We were given a lift to the docks, Glen and I sitting in the back of the ute. Felt so dangerous. We boarded a small boat and joined about nine other people so it wasn’t a big group, which was nice.
We set off across the ocean, heading west over very bumpy seas. I sat at the back of the boat, which was much more tolerable. Glen started to get that worried look in his eye and an older lady from Colombia didn’t seem to be faring well either.
Eventually we made it out to a rock, had a look at sea lions and Californian fur seals (or maybe it’s the other way round), then continued on to our first snorkelling destination (glad when we got there as it meant less bashing around on the waved. Seriously, if you are easily prone to sea sickness, coming to the Galapagos probably isn’t the best place for you to go).
We jumped into the water, swimming around rocks, checking out life beneath the waves. The captain of the boat led the group, pushing us under bridges (slightly scary as I didn’t know how long I’d be under there). We saw reef sharks (yay!) that were sleeping/resting on the ocean floor underneath rocks. We also saw lobsters and probably about five green sea turtles of various sizes. Amazing!
After about an hour, we got back in the boat and were taken to another snorkelling location, this time with penguins and seals. Lots of boats in this area with many people swimming up to the rocks where the seals and penguins were basking.
No sharks this time but a penguin swam near me and a seal under me. Very happy about that.
After about thirty minutes, we got back in the boat and had lunch. I declined the ham and cheese roll. Glen took a bite of his and couldn’t eat any more because of the boat swaying. I did eat the banana and chocolate wafer thing they handed out.
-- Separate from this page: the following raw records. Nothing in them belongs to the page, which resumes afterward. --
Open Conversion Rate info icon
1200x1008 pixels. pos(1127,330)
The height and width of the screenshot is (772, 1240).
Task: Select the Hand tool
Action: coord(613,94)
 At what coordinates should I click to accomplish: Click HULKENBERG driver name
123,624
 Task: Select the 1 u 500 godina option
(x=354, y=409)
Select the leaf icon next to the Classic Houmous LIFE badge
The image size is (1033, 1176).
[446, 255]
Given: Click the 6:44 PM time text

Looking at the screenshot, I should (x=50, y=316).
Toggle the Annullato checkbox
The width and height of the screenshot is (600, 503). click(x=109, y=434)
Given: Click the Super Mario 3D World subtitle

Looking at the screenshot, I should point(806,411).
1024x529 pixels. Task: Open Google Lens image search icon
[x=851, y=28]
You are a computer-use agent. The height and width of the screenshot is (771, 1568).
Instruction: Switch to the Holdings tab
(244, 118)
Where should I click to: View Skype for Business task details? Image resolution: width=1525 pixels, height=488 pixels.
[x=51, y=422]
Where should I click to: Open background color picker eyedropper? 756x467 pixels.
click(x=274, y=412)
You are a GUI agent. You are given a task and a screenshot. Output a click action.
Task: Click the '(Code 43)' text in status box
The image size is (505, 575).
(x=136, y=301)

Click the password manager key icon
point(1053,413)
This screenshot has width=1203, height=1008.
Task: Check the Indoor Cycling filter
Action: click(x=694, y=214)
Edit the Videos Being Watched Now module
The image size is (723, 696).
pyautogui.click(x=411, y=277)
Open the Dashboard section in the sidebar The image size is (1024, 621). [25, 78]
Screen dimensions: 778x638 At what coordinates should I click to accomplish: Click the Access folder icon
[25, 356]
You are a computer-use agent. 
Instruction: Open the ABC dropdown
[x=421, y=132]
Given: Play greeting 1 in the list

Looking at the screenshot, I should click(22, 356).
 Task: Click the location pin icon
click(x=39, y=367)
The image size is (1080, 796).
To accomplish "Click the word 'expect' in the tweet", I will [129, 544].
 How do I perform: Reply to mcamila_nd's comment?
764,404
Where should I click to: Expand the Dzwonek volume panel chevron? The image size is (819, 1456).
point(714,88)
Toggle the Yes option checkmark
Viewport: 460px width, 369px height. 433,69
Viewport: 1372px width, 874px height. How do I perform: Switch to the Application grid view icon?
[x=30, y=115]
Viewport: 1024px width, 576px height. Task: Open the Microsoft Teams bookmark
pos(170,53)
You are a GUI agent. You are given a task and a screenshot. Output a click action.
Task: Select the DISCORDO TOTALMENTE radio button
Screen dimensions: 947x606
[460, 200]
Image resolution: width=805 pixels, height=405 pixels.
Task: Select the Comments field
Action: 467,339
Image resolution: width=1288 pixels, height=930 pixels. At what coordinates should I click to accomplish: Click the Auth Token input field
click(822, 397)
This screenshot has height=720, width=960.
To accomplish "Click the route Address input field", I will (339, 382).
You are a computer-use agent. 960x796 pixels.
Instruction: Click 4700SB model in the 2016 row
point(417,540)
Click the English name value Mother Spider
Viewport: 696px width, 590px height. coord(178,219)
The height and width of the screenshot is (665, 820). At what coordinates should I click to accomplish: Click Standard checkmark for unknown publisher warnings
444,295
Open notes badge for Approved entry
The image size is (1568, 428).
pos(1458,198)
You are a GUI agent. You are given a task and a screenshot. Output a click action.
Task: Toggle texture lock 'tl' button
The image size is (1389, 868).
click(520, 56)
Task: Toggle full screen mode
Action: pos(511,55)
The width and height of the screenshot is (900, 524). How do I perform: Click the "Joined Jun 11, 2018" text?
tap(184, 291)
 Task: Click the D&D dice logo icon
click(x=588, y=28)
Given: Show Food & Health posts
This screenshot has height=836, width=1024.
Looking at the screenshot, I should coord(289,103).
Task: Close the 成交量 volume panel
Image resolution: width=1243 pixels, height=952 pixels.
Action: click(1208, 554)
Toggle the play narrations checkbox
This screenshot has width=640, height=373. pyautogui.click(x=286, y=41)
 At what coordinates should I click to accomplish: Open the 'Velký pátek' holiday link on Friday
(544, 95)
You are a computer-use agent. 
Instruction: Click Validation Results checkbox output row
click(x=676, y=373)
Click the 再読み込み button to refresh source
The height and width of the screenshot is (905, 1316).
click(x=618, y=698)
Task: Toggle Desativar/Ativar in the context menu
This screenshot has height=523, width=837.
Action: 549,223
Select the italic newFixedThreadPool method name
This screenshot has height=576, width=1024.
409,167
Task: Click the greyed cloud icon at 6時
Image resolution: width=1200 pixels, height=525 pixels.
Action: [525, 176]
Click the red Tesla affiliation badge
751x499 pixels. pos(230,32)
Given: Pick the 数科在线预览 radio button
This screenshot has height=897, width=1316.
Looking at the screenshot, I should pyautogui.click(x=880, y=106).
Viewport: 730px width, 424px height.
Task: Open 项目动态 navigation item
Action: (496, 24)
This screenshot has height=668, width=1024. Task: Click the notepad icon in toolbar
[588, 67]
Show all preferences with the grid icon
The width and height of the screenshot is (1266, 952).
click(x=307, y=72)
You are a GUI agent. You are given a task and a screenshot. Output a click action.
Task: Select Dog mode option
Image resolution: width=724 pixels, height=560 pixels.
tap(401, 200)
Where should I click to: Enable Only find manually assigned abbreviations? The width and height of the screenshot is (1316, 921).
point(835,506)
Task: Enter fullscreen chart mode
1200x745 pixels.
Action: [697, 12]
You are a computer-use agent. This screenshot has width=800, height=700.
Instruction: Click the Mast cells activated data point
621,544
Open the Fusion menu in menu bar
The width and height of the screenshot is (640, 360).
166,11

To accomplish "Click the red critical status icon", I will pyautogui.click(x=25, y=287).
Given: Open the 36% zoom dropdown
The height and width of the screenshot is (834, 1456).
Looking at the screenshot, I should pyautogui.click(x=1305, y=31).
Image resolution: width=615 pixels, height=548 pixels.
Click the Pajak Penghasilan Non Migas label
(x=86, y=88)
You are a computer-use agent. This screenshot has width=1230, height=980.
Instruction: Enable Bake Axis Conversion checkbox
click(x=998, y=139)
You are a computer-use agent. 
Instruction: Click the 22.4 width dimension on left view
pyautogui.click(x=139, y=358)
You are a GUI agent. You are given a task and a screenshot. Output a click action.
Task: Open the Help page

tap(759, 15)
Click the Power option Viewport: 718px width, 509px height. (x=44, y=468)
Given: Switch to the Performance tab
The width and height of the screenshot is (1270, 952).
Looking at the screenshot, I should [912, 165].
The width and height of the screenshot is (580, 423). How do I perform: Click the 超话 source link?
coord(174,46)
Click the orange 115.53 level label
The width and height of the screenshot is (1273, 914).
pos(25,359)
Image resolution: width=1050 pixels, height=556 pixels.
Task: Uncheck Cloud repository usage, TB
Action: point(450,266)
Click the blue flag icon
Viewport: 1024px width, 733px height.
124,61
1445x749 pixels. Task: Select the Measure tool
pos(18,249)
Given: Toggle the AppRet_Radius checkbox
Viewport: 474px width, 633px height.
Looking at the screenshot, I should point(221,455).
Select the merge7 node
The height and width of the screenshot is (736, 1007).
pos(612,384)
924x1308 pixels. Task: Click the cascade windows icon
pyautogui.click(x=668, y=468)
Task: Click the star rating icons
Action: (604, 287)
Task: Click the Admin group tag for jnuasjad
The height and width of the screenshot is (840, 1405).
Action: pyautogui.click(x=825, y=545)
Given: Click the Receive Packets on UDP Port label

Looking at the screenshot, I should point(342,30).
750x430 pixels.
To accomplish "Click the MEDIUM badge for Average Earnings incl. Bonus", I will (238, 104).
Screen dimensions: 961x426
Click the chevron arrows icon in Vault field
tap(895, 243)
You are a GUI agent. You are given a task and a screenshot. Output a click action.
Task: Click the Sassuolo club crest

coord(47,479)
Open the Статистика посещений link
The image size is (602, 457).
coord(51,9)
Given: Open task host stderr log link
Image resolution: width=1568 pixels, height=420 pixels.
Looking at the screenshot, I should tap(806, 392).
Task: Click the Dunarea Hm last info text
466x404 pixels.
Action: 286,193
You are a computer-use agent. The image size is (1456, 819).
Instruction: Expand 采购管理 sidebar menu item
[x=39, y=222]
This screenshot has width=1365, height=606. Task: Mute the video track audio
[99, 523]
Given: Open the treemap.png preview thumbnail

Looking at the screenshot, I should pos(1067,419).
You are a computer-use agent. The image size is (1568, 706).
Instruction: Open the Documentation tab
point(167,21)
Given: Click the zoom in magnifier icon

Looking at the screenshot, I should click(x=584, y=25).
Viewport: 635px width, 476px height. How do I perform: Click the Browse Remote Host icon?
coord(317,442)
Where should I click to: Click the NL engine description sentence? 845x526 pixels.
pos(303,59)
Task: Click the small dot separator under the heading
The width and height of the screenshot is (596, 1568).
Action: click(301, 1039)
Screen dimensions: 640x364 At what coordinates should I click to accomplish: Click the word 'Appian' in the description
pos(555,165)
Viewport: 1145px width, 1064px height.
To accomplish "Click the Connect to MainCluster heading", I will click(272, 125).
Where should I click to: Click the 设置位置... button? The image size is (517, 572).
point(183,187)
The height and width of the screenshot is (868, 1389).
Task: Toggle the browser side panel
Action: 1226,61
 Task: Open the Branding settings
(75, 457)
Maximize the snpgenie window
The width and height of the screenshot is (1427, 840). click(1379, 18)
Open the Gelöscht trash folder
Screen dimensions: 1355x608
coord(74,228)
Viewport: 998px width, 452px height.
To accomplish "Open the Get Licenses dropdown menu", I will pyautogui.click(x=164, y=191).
Next stop was the lava tunnels (the name of the tour). It was such a bizarre landscape. As one of the Colombian women pointed out, there were cacti and ferns on rocks in the middle of the ocean. Bizarre. We saw a couple of boobies and a seal, walked around, took photos and then got back in the boat. (I can’t wait to get home and download the photos to show you what this place looked like.)
Then it was a very choppy, 45-minute boat ride back. One of the Colombian women, the one who wasn’t doing so well on the way out, couldn’t hold back her seasickness any longer and threw up over the side of the boat. Poor thing.
I zoned out on the ride back, half-wrapped in my towel and hiding beneath my big hat (that Glen finds so amusing. It does look like something a grandpa would wear).
We were both very glad to step foot on solid ground again. Back at our hotel, we were told there wasn’t room for us (we were meant to go home today). The manager found us a room at the Hotel des Delfines for the same price. The room is fine. Simple. With a bathroom. Now wi-fi though.
Not wanting to take the boat back to Santa Cruz tomorrow we went to the airline office and waited about half an hour only to find out there were no spaces on flights tomorrow. Same goes for the other airline. It was a long shot but worth asking. Now we’ll just have to steel ourselves (and dose up on Buscopan) for tomorrow’s two hour hell ride.
Not having had much lunch we went to Cafe Booby and had soup and a milkshake, walked back to the hotel along the beach (spying many Sally lightfoot crabs) and chilled out for a bit.
Still hungry, we’re now at Caesar’s, having an early dinner and using their internet.
Tomorrow we’re going to see the tortoises at the nearby breeding centre and in the afternoon catch the boat back. Friday will be a tour of an island called Seymour North, then a day to explore Santa Cruz on Saturday before flying back to Quito on Sunday.